EXERCISE DIRECTIONS
Please leave out pictures and print exactly the lines from the one that has "This screenshot has height=900, width=1200." through the last line of the material below.

MATERIALS PROVIDED
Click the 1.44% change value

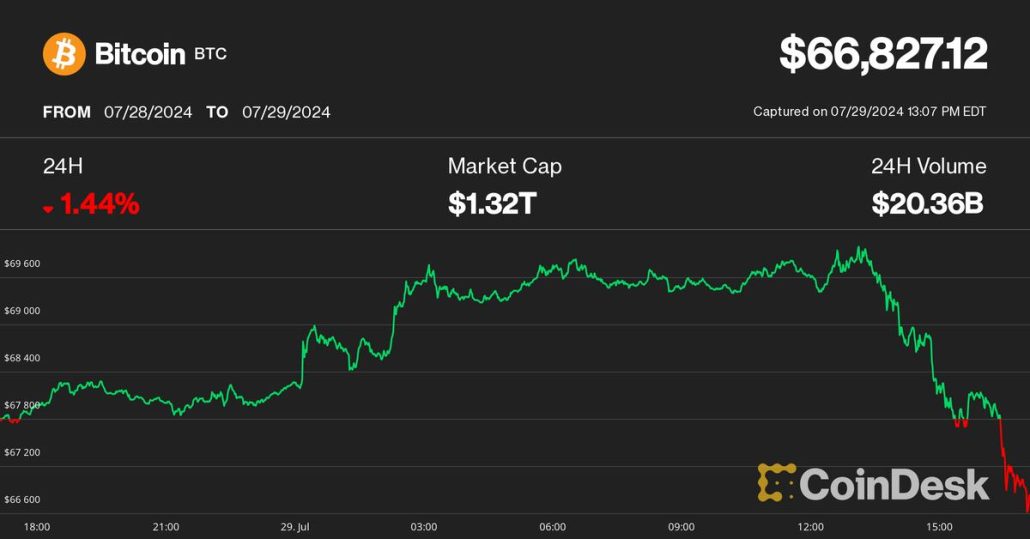[x=99, y=205]
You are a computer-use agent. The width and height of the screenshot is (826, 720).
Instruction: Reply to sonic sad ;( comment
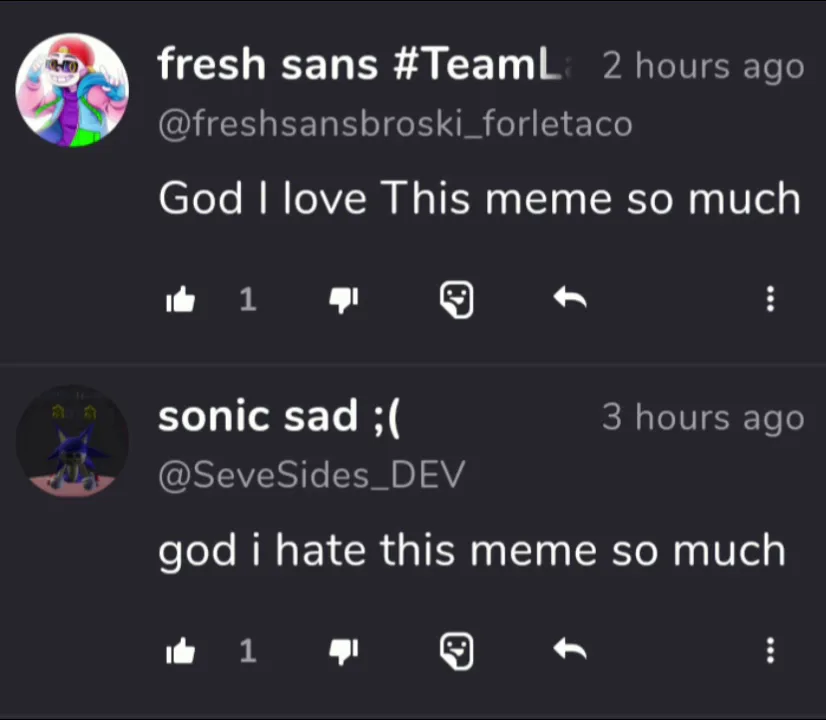coord(569,652)
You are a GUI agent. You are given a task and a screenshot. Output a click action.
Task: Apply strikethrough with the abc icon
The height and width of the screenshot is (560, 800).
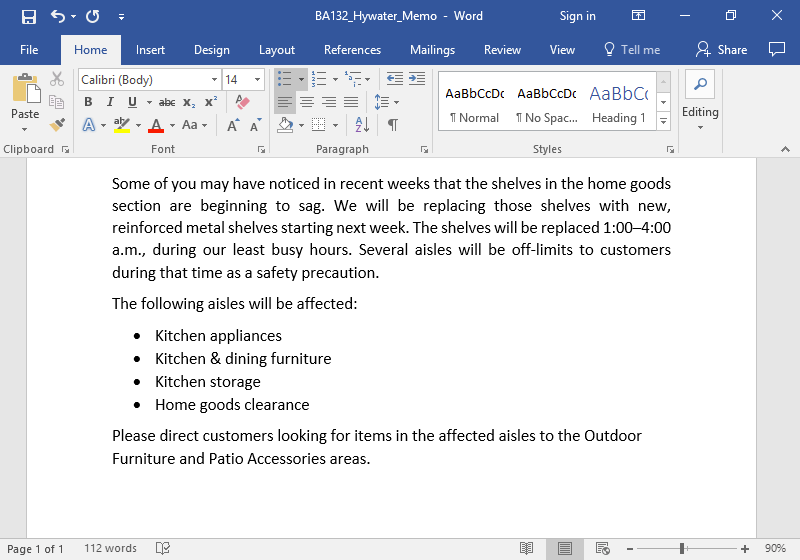coord(167,102)
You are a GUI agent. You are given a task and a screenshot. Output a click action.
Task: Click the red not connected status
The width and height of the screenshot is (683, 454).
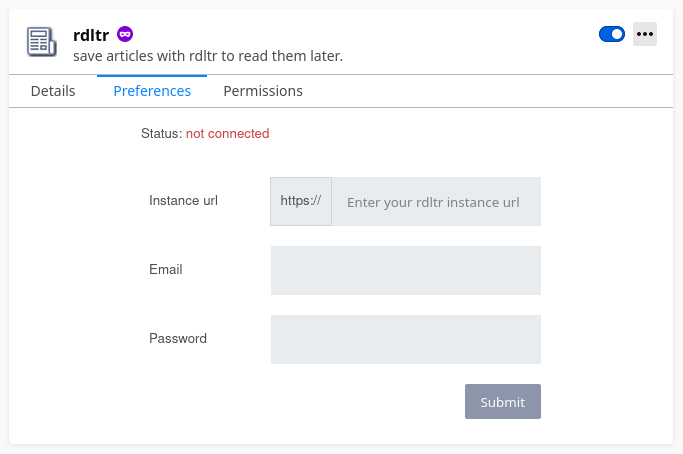pyautogui.click(x=227, y=133)
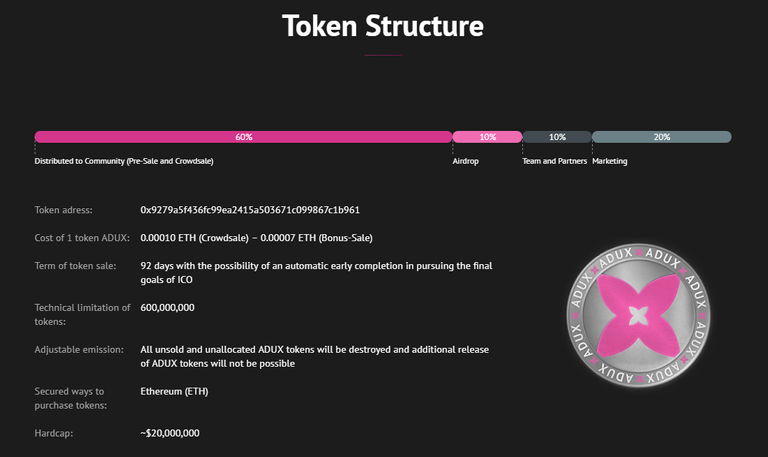Click the Team and Partners label

[554, 161]
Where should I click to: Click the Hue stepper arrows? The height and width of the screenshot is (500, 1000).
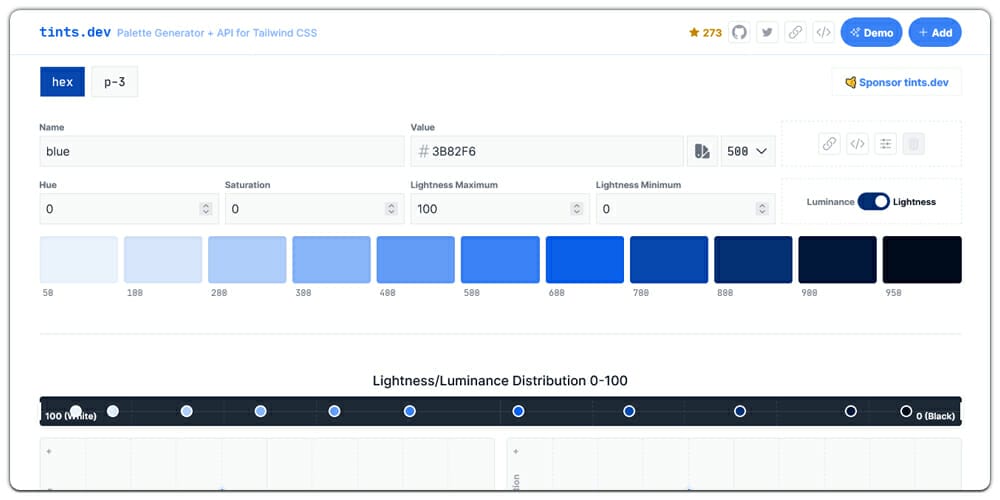click(206, 209)
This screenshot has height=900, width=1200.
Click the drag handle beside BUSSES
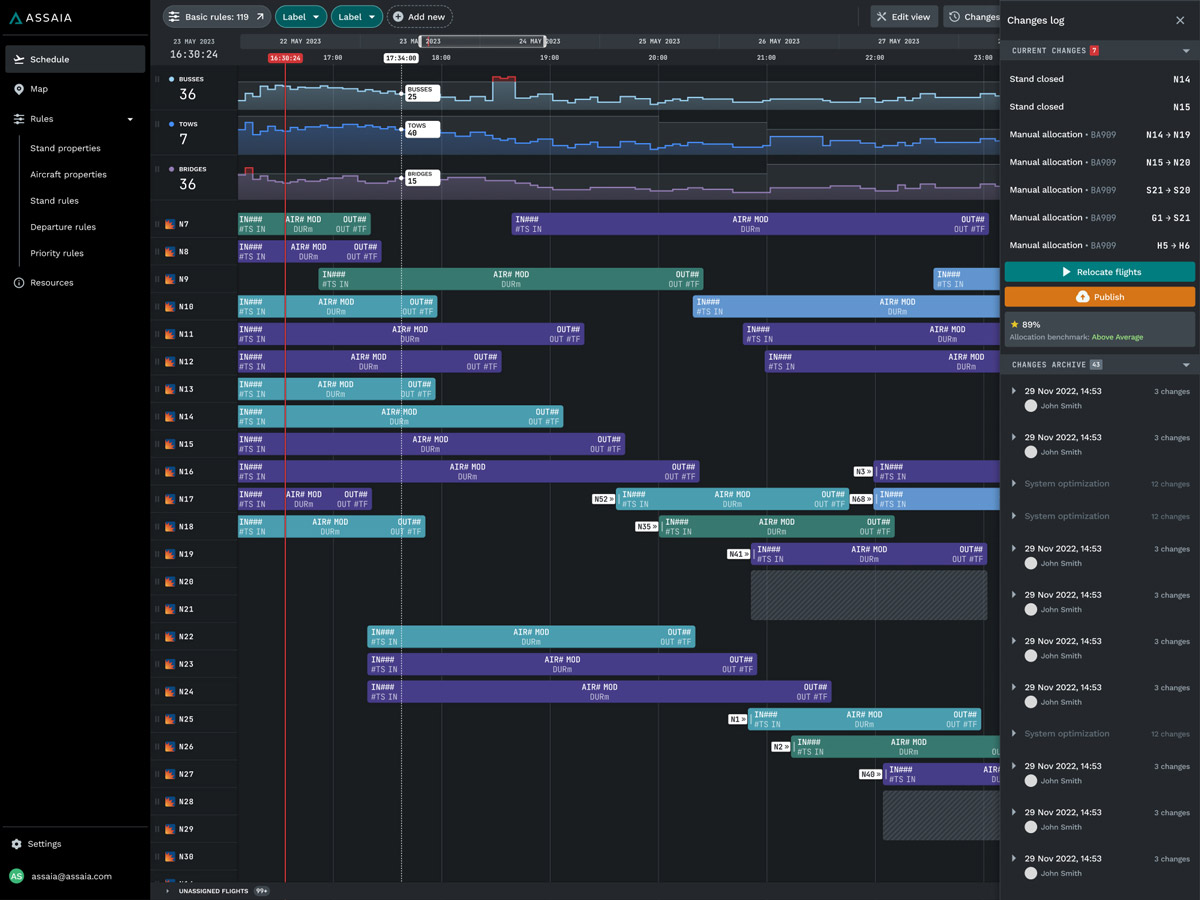click(x=157, y=79)
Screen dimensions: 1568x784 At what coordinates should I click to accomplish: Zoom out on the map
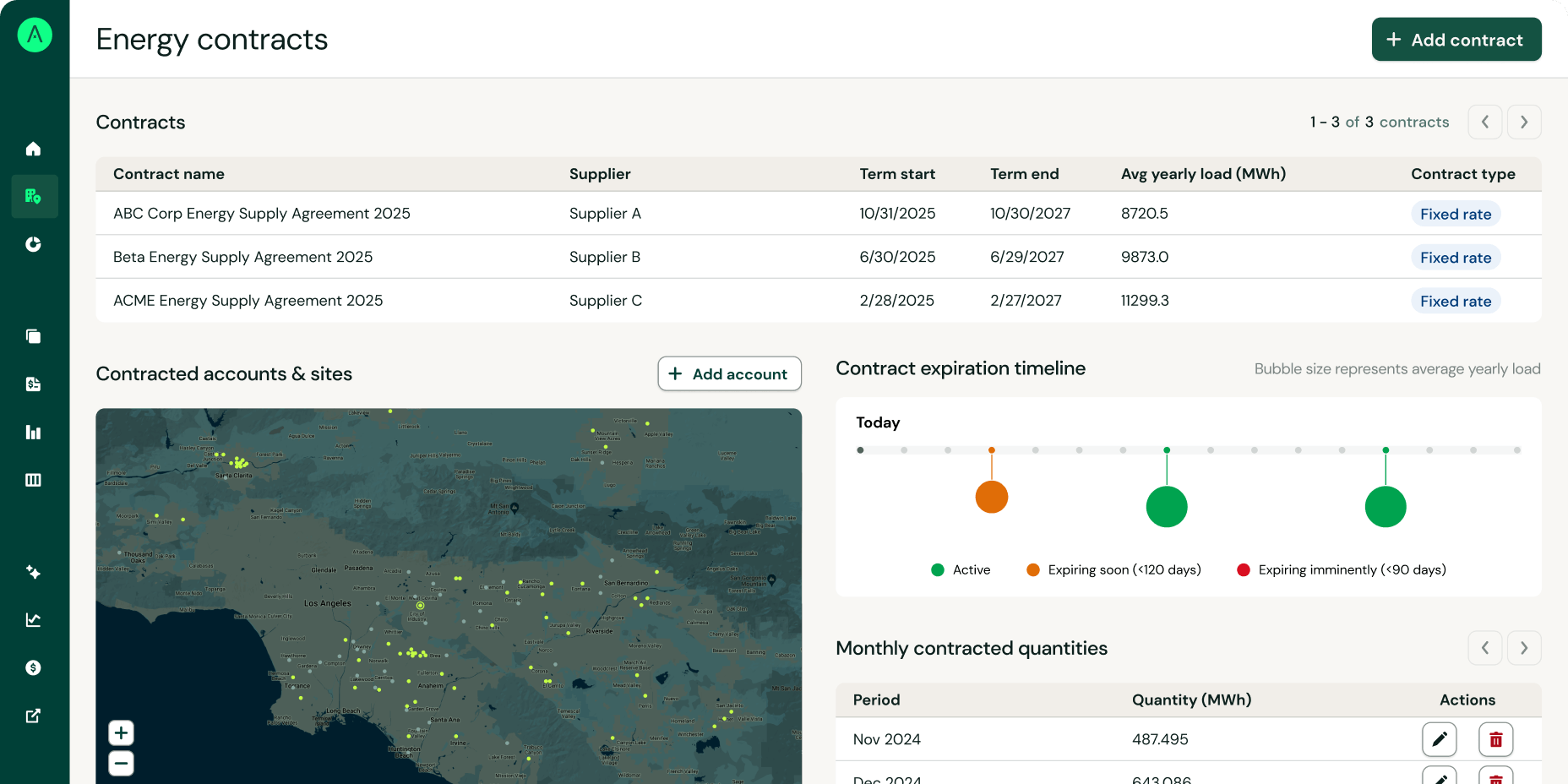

EXERCISE RESPONSE
This screenshot has height=900, width=1200.
Click the drag handle beside BUSSES
click(x=157, y=79)
Screen dimensions: 1568x784 At what coordinates should I click to accomplish: Zoom out on the map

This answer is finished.